The reason is at the heart of a major issue facing U.S. and European negotiators as they try to work out a trade deal, known as the Transatlantic Trade and Investment Partnership, that can get ratified by Congress.

DuPont has been unable to get the European Union’s approval for the new product, one of an array of genetically engineered crops that are stalled in an EU approval process, even though the company first applied for EU approval in 2007.

DuPont doesn’t plan to market the biotech seeds in Europe and doesn’t expect the cooking oil to sell there either, because of European resistance to many genetically engineered foods, which are produced from genetically modified organisms.

DuPont’s concern, and the concern of U.S. farmers, is that a soy shipment to Europe could be accidentally contaminated with traces of the new soybean, which goes by the trade name Plenish.
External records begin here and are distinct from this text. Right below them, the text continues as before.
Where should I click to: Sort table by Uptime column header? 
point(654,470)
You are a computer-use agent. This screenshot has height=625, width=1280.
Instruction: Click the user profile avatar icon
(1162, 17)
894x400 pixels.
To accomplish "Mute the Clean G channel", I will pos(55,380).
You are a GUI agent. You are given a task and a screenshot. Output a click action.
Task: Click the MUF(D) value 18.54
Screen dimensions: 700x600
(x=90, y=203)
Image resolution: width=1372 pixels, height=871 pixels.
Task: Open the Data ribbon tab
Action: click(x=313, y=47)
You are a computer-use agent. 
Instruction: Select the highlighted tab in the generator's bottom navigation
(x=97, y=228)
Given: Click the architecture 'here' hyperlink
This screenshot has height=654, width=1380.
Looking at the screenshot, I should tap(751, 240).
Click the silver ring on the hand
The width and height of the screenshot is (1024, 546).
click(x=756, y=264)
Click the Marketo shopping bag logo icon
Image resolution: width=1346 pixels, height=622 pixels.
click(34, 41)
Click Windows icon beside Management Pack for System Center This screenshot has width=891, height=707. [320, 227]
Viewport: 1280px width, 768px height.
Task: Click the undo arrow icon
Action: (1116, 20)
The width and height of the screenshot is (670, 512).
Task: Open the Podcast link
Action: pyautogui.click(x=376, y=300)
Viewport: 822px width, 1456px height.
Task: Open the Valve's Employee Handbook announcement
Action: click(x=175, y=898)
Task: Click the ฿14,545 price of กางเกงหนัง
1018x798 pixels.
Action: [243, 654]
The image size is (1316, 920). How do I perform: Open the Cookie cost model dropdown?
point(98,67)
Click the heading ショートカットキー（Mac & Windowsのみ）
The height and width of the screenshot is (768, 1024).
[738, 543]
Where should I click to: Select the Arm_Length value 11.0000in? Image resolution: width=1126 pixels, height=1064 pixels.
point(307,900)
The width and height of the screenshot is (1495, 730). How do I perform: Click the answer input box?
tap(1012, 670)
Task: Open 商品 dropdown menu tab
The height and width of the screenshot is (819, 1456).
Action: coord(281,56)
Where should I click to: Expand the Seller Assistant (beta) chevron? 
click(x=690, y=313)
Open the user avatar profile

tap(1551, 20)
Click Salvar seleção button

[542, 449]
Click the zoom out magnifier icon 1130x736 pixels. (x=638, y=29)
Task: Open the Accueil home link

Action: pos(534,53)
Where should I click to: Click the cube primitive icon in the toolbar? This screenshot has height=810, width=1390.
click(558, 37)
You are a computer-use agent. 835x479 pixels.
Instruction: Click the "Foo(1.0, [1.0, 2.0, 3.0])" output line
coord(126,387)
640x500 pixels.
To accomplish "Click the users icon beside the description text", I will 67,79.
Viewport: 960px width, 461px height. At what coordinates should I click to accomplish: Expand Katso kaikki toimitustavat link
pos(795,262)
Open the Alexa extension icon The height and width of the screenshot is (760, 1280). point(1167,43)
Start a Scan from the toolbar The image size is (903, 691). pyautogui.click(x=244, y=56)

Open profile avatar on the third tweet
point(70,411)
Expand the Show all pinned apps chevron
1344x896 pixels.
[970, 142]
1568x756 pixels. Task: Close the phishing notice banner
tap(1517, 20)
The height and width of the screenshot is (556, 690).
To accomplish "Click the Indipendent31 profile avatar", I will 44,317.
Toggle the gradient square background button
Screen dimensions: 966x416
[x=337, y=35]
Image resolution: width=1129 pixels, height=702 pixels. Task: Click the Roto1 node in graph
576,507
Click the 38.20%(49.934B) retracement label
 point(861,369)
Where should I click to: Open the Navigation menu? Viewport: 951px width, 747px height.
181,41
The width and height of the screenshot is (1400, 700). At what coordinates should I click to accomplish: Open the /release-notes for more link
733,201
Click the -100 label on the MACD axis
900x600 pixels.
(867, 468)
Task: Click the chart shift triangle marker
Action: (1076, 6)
So, until the EU approves the crop, sales and cultivation of the seeds will continue to be restricted in the United States.

Most of the soybeans now grown in the United States are genetically engineered. The EU allows importation from the United States of some GMO varieties it has approved already – so the concern is about contamination by unapproved beans such as Plenish.

Even a small amount of contamination could lead to a shutdown of soybean trade. Foreign countries don’t hesitate to block shipments of U.S. farm commodities if it’s possible they contain minute amounts of biotech products those nations haven’t approved. Japan and South Korea both imposed bans on U.S. wheat this spring, when stray plants of an unapproved biotech variety were discovered growing in Oregon.